TIN has recently engaged the laboratory of Mario Bortolozzi at the Veneto Institute of Molecular Medicine in a new sponsored research project. This project is aimed at directly linking genetic defects of CMT1X patients, with dysfunction of the protein that is produced by the disease gene.

CMT1X is caused by the inheritance of a gene (gjb1) that has errors in the instructions it carries to guide the production of a protein called Connexin-32.  A normal Connexin-32 protein is located at the surface of a Schwann cell, and acts as a portal into the cell, gating the entry and exit of molecules required for cellular function. In many CMT1X patients, Connexin-32 is present at the cell surface, but is defective in its ability to normally open or close the “gate” that it forms there.

The Bortolozzi laboratory has shown that it can insert the gjb1 gene, or mutant forms of it, directly into a cell, and record the activity of the Connexin-32 gate as it opens and closes.  This measure of Connexin-32 function in a dish was used by the laboratory to show how a mutant protein characteristically differs in its opening and closing at the surface of a cell from a normal Connexin-32 protein.
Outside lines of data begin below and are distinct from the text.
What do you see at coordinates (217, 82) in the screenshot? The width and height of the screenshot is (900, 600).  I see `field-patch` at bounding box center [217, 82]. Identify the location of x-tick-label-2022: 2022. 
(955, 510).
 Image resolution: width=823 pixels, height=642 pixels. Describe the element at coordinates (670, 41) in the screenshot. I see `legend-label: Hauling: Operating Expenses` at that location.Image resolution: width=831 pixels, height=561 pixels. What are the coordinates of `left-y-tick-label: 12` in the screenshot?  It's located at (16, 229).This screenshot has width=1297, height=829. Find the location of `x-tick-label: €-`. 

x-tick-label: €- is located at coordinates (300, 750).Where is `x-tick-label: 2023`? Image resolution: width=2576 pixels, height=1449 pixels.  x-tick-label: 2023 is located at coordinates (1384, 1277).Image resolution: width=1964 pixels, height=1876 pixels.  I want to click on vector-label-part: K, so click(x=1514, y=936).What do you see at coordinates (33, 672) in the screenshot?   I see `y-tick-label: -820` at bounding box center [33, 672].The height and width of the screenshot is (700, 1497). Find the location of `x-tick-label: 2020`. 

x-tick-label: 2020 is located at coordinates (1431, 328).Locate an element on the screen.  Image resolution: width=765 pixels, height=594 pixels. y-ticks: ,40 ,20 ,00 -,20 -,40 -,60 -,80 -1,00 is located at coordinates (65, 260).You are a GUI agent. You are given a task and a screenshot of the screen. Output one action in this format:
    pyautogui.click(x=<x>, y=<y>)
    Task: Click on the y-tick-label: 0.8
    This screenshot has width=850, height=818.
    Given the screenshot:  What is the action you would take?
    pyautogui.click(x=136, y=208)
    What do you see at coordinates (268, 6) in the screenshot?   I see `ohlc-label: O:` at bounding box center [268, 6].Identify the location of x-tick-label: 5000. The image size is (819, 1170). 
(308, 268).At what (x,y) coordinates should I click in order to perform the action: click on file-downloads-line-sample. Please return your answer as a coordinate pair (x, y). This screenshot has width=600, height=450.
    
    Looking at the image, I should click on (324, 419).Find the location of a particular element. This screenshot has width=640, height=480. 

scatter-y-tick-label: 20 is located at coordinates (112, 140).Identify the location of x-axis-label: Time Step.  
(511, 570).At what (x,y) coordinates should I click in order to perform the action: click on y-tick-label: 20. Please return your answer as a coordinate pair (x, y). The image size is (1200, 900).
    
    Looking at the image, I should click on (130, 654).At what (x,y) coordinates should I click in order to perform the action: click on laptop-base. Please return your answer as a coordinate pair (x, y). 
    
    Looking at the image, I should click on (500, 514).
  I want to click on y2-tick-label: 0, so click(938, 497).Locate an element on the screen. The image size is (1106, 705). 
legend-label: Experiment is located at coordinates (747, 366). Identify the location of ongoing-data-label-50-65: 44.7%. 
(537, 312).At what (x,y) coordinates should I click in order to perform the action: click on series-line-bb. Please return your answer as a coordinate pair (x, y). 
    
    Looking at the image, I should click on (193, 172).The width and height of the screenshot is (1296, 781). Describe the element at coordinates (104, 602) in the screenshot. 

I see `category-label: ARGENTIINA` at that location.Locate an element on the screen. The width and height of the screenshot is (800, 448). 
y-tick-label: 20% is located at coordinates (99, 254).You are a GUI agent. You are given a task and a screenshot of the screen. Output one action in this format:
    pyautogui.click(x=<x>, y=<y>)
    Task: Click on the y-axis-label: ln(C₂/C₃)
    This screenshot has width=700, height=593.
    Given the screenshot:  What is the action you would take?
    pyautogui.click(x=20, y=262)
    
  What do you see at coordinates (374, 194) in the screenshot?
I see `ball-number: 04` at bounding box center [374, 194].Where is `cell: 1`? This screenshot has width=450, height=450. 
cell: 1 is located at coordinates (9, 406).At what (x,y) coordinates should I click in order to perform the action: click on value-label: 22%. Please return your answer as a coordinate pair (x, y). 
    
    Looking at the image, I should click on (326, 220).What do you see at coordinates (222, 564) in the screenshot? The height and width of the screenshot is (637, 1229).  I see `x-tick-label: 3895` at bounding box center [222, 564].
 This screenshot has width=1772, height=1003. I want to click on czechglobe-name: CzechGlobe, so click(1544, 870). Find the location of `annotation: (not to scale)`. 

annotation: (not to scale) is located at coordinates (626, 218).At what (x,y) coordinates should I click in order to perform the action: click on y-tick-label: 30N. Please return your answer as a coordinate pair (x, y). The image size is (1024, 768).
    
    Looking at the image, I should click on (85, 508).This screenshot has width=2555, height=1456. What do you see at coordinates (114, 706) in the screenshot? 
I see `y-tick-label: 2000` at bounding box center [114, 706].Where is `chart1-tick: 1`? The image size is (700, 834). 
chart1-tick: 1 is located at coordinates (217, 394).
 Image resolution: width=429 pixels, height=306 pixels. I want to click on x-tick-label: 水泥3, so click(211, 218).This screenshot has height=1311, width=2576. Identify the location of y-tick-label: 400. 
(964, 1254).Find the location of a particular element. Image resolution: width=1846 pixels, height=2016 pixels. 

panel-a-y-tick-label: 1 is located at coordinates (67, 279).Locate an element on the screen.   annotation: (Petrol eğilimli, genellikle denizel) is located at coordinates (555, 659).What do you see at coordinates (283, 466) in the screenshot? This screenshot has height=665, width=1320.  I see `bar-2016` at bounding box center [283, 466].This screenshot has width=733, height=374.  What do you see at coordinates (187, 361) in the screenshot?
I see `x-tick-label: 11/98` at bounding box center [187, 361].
The main goals of the sponsored project are two-fold:
First, the Bortolozzi laboratory will extend their previous work by showing that multiple human mutations of gjb1, which are representative of different CMT1X patients, produce a similar and measurable dysfunction in the portal formed by Connexin-32.   This will immediately enable a test in a dish, which can be used routinely to evaluate potential therapies on a lab bench. This would greatly increase the speed, and lower the cost, at which new ideas for therapies can be initially evaluated, before testing in an animal model.

Secondly, the test assay once established will be used to evaluate a potential therapy approach in the laboratory.  There is presently evidence that a protein that is known to be “druggable” can interact with Connexin-32 and control its gating function. This potential drug target for CMT1X will be expressed in cells together with the disease gene.  Drug-like tools are already available that can turn on this target, and these will be used to show reversal of the dysfunction of the mutant Connexin-32.  Success in this arm of the sponsored research would lead to the rapid development of a therapy approach that can be brought to patients.